(Problem requirements): Set the data down again, word for word, as it appears below.

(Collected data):
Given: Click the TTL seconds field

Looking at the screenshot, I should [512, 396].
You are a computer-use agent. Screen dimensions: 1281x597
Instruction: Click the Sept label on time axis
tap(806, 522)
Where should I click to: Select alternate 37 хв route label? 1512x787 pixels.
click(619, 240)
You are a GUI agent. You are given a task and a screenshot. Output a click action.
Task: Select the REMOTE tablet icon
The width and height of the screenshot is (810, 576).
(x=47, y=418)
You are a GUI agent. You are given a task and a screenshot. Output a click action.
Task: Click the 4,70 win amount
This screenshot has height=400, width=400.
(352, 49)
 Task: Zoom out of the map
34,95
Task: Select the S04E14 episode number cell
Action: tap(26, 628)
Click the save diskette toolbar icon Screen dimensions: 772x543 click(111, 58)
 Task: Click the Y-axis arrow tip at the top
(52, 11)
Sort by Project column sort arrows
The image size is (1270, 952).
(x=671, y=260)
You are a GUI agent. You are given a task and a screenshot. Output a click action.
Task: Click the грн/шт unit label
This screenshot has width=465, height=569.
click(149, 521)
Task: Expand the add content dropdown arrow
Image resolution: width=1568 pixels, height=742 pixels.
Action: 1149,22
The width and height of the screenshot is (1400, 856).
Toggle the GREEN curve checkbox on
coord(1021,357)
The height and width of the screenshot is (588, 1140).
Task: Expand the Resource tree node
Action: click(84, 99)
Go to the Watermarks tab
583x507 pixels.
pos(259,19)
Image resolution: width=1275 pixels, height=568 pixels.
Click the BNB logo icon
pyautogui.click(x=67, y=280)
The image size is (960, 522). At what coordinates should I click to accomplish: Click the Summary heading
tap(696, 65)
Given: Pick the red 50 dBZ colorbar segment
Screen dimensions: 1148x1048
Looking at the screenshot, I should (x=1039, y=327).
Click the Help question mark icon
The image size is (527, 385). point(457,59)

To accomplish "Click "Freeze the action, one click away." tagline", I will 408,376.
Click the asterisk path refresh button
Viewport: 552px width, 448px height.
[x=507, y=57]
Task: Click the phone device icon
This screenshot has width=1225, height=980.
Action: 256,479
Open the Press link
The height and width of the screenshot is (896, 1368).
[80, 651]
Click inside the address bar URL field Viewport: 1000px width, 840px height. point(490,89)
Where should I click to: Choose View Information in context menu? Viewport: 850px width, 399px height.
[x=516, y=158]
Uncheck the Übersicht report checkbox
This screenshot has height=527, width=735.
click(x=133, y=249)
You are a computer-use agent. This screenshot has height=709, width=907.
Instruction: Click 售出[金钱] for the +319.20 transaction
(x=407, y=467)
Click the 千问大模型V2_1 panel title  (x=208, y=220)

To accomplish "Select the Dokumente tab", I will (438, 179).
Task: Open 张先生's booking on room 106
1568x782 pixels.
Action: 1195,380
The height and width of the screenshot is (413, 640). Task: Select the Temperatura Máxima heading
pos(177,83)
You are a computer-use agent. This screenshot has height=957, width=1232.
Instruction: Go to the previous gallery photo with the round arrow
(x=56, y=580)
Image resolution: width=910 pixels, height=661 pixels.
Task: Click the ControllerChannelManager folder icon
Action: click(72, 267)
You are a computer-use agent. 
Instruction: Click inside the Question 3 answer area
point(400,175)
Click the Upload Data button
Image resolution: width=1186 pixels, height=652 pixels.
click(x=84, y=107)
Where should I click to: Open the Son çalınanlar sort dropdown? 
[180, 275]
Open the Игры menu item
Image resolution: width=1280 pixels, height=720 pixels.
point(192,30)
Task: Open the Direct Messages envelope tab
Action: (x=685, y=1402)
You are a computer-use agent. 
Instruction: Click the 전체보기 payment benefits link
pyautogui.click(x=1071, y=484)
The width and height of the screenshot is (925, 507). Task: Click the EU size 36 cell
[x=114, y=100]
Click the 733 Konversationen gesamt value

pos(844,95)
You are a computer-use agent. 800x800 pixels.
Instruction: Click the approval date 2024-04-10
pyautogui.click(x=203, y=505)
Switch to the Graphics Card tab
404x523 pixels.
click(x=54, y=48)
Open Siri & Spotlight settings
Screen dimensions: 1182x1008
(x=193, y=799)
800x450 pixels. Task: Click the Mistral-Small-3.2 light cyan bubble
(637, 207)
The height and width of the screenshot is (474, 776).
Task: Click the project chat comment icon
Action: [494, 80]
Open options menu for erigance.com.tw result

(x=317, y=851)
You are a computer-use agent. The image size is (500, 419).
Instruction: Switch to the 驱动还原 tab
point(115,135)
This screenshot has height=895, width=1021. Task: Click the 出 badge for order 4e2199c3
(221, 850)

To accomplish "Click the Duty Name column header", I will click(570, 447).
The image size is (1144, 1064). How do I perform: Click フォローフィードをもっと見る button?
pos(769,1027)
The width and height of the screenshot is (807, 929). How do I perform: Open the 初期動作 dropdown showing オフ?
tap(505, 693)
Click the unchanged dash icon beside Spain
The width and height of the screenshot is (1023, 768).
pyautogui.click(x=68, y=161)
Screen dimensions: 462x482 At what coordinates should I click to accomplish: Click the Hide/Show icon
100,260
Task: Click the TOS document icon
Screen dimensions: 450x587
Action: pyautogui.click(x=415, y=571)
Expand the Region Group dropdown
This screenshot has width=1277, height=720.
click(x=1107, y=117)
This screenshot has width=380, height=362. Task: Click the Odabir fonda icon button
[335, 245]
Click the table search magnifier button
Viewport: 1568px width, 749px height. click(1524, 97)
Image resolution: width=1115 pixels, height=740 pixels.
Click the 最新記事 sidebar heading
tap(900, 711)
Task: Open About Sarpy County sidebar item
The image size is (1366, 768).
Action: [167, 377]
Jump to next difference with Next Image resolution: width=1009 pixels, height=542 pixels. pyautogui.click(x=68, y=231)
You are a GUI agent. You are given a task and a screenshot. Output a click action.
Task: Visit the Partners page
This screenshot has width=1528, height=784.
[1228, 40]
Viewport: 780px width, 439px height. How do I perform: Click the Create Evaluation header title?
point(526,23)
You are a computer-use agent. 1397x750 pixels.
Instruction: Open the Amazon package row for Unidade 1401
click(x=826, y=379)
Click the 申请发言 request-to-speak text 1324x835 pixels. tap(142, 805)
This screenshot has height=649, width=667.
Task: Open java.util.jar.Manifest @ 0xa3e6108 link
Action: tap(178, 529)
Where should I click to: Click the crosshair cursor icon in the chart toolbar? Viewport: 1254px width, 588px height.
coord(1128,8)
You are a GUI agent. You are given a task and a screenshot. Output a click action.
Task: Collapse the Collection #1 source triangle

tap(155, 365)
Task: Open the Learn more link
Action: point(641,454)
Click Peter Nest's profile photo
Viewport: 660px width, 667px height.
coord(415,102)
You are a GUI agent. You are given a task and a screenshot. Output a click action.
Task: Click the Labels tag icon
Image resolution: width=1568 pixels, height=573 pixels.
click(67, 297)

(Your solution):
Given: Click the TTL seconds field

Looking at the screenshot, I should [512, 396].
You are a computer-use agent. Screen dimensions: 1281x597
Instruction: Click the Sept label on time axis
tap(806, 522)
Where should I click to: Select alternate 37 хв route label? 1512x787 pixels.
click(619, 240)
You are a GUI agent. You are given a task and a screenshot. Output a click action.
Task: Select the REMOTE tablet icon
The width and height of the screenshot is (810, 576).
(x=47, y=418)
You are a GUI agent. You are given a task and a screenshot. Output a click action.
Task: Click the 4,70 win amount
This screenshot has height=400, width=400.
(352, 49)
 Task: Zoom out of the map
34,95
Task: Select the S04E14 episode number cell
Action: tap(26, 628)
Click the save diskette toolbar icon Screen dimensions: 772x543 click(111, 58)
 Task: Click the Y-axis arrow tip at the top
(52, 11)
Sort by Project column sort arrows
The image size is (1270, 952).
(x=671, y=260)
You are a GUI agent. You are given a task and a screenshot. Output a click action.
Task: Click the грн/шт unit label
This screenshot has width=465, height=569.
click(149, 521)
Task: Expand the add content dropdown arrow
Image resolution: width=1568 pixels, height=742 pixels.
Action: 1149,22
The width and height of the screenshot is (1400, 856).
Toggle the GREEN curve checkbox on
coord(1021,357)
The height and width of the screenshot is (588, 1140).
Task: Expand the Resource tree node
Action: click(84, 99)
Go to the Watermarks tab
583x507 pixels.
pos(259,19)
Image resolution: width=1275 pixels, height=568 pixels.
Click the BNB logo icon
pyautogui.click(x=67, y=280)
The image size is (960, 522). At what coordinates should I click to accomplish: Click the Summary heading
tap(696, 65)
Given: Pick the red 50 dBZ colorbar segment
Screen dimensions: 1148x1048
Looking at the screenshot, I should (x=1039, y=327).
Click the Help question mark icon
The image size is (527, 385). point(457,59)

To accomplish "Click "Freeze the action, one click away." tagline", I will 408,376.
Click the asterisk path refresh button
Viewport: 552px width, 448px height.
[x=507, y=57]
Task: Click the phone device icon
This screenshot has width=1225, height=980.
Action: 256,479
Open the Press link
The height and width of the screenshot is (896, 1368).
[80, 651]
Click inside the address bar URL field Viewport: 1000px width, 840px height. point(490,89)
Where should I click to: Choose View Information in context menu? Viewport: 850px width, 399px height.
[x=516, y=158]
Uncheck the Übersicht report checkbox
This screenshot has height=527, width=735.
click(x=133, y=249)
You are a computer-use agent. This screenshot has height=709, width=907.
Instruction: Click 售出[金钱] for the +319.20 transaction
(x=407, y=467)
Click the 千问大模型V2_1 panel title  (x=208, y=220)

To accomplish "Select the Dokumente tab", I will (438, 179).
Task: Open 张先生's booking on room 106
1568x782 pixels.
Action: 1195,380
The height and width of the screenshot is (413, 640). Task: Select the Temperatura Máxima heading
pos(177,83)
You are a computer-use agent. This screenshot has height=957, width=1232.
Instruction: Go to the previous gallery photo with the round arrow
(x=56, y=580)
Image resolution: width=910 pixels, height=661 pixels.
Task: Click the ControllerChannelManager folder icon
Action: click(72, 267)
You are a computer-use agent. 
Instruction: Click inside the Question 3 answer area
point(400,175)
Click the Upload Data button
Image resolution: width=1186 pixels, height=652 pixels.
click(x=84, y=107)
Where should I click to: Open the Son çalınanlar sort dropdown? 
[180, 275]
Open the Игры menu item
Image resolution: width=1280 pixels, height=720 pixels.
point(192,30)
Task: Open the Direct Messages envelope tab
Action: (x=685, y=1402)
You are a computer-use agent. 
Instruction: Click the 전체보기 payment benefits link
pyautogui.click(x=1071, y=484)
The width and height of the screenshot is (925, 507). Task: Click the EU size 36 cell
[x=114, y=100]
Click the 733 Konversationen gesamt value

pos(844,95)
You are a computer-use agent. 800x800 pixels.
Instruction: Click the approval date 2024-04-10
pyautogui.click(x=203, y=505)
Switch to the Graphics Card tab
404x523 pixels.
click(x=54, y=48)
Open Siri & Spotlight settings
Screen dimensions: 1182x1008
(x=193, y=799)
800x450 pixels. Task: Click the Mistral-Small-3.2 light cyan bubble
(637, 207)
The height and width of the screenshot is (474, 776).
Task: Click the project chat comment icon
Action: [494, 80]
Open options menu for erigance.com.tw result

(x=317, y=851)
You are a computer-use agent. The image size is (500, 419).
Instruction: Switch to the 驱动还原 tab
point(115,135)
This screenshot has height=895, width=1021. Task: Click the 出 badge for order 4e2199c3
(221, 850)

To accomplish "Click the Duty Name column header", I will click(570, 447).
The image size is (1144, 1064). How do I perform: Click フォローフィードをもっと見る button?
pos(769,1027)
The width and height of the screenshot is (807, 929). How do I perform: Open the 初期動作 dropdown showing オフ?
tap(505, 693)
Click the unchanged dash icon beside Spain
The width and height of the screenshot is (1023, 768).
pyautogui.click(x=68, y=161)
Screen dimensions: 462x482 At what coordinates should I click to accomplish: Click the Hide/Show icon
100,260
Task: Click the TOS document icon
Screen dimensions: 450x587
Action: pyautogui.click(x=415, y=571)
Expand the Region Group dropdown
This screenshot has width=1277, height=720.
click(x=1107, y=117)
This screenshot has width=380, height=362. Task: Click the Odabir fonda icon button
[335, 245]
Click the table search magnifier button
Viewport: 1568px width, 749px height. click(1524, 97)
Image resolution: width=1115 pixels, height=740 pixels.
Click the 最新記事 sidebar heading
tap(900, 711)
Task: Open About Sarpy County sidebar item
The image size is (1366, 768).
Action: [167, 377]
Jump to next difference with Next Image resolution: width=1009 pixels, height=542 pixels. pyautogui.click(x=68, y=231)
You are a GUI agent. You are given a task and a screenshot. Output a click action.
Task: Visit the Partners page
This screenshot has width=1528, height=784.
[1228, 40]
Viewport: 780px width, 439px height. How do I perform: Click the Create Evaluation header title?
point(526,23)
You are a computer-use agent. 1397x750 pixels.
Instruction: Open the Amazon package row for Unidade 1401
click(x=826, y=379)
Click the 申请发言 request-to-speak text 1324x835 pixels. tap(142, 805)
This screenshot has height=649, width=667.
Task: Open java.util.jar.Manifest @ 0xa3e6108 link
Action: tap(178, 529)
Where should I click to: Click the crosshair cursor icon in the chart toolbar? Viewport: 1254px width, 588px height.
coord(1128,8)
You are a GUI agent. You are given a task and a screenshot. Output a click action.
Task: Collapse the Collection #1 source triangle

tap(155, 365)
Task: Open the Learn more link
Action: point(641,454)
Click Peter Nest's profile photo
Viewport: 660px width, 667px height.
coord(415,102)
You are a GUI agent. You are given a task and a screenshot. Output a click action.
Task: Click the Labels tag icon
Image resolution: width=1568 pixels, height=573 pixels.
click(67, 297)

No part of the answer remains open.